*Written exercise*: Reproduce the data verbatim, beginning at the line that contains "Toggle secret visibility with the eye icon" and continuing through the end of the data.
# start of Listing
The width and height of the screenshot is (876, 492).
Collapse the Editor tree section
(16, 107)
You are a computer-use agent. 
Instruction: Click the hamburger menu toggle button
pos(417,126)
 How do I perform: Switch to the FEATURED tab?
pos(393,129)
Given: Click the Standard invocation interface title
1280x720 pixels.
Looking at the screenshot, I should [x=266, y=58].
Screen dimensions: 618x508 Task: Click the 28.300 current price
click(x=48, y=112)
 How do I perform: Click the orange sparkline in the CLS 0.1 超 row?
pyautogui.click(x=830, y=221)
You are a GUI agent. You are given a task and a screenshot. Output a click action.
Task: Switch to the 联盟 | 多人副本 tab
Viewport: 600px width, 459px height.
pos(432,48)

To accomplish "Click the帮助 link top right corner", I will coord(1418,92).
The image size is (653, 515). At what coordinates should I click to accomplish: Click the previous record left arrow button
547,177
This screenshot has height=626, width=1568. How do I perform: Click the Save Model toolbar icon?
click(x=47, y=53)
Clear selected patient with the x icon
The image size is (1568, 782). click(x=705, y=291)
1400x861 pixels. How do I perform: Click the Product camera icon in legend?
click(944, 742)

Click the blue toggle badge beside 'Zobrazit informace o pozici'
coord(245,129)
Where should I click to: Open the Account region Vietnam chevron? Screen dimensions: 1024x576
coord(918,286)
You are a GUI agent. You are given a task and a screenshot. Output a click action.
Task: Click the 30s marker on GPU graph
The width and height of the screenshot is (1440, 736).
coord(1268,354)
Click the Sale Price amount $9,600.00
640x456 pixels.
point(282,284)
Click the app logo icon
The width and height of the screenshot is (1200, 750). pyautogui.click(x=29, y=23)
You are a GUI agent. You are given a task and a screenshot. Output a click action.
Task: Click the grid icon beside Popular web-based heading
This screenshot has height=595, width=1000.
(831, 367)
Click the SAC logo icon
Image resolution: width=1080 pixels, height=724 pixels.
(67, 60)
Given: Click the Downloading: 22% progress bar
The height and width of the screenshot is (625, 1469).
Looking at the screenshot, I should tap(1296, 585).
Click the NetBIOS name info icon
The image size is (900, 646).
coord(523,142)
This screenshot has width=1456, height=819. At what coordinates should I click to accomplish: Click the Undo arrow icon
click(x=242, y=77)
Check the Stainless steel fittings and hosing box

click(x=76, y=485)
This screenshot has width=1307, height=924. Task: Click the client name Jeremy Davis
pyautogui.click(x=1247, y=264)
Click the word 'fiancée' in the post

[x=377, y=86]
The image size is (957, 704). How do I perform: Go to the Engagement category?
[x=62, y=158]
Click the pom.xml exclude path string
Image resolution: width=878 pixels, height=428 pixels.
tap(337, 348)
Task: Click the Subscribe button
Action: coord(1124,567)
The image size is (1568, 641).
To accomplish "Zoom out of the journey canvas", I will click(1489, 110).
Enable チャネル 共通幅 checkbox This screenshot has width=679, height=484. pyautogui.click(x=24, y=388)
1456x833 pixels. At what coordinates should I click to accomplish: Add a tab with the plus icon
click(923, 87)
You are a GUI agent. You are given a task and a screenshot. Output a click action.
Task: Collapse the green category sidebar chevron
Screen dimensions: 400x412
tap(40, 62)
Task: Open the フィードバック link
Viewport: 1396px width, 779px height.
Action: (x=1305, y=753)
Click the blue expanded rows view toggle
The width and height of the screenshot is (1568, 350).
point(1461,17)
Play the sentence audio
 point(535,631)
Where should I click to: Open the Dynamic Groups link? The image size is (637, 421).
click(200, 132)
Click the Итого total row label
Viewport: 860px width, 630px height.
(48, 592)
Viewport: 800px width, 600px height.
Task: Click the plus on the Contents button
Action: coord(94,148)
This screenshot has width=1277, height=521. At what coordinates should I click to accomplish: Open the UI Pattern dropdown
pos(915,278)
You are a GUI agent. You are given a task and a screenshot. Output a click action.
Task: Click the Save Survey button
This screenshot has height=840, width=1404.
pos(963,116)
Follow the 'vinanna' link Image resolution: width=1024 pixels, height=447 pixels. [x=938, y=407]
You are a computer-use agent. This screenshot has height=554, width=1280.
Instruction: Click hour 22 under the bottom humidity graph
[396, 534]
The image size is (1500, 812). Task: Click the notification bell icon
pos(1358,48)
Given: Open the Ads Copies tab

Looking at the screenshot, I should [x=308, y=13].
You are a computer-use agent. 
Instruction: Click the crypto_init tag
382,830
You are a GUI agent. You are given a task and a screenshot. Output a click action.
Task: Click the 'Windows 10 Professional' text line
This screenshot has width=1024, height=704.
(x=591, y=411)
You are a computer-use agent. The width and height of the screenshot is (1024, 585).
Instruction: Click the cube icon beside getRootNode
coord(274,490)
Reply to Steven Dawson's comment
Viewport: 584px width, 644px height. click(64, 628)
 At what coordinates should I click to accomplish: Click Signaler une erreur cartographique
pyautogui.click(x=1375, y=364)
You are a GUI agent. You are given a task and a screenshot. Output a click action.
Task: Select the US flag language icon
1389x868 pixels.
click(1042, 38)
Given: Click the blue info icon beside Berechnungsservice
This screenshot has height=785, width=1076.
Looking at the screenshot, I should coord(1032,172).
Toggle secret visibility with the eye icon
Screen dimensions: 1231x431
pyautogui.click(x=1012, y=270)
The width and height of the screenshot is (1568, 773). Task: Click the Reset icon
# end of Listing
*Answer to this task*:
Toggle secret visibility with the eye icon
Screen dimensions: 1231x431
pyautogui.click(x=1012, y=270)
The width and height of the screenshot is (1568, 773). Task: Click the Reset icon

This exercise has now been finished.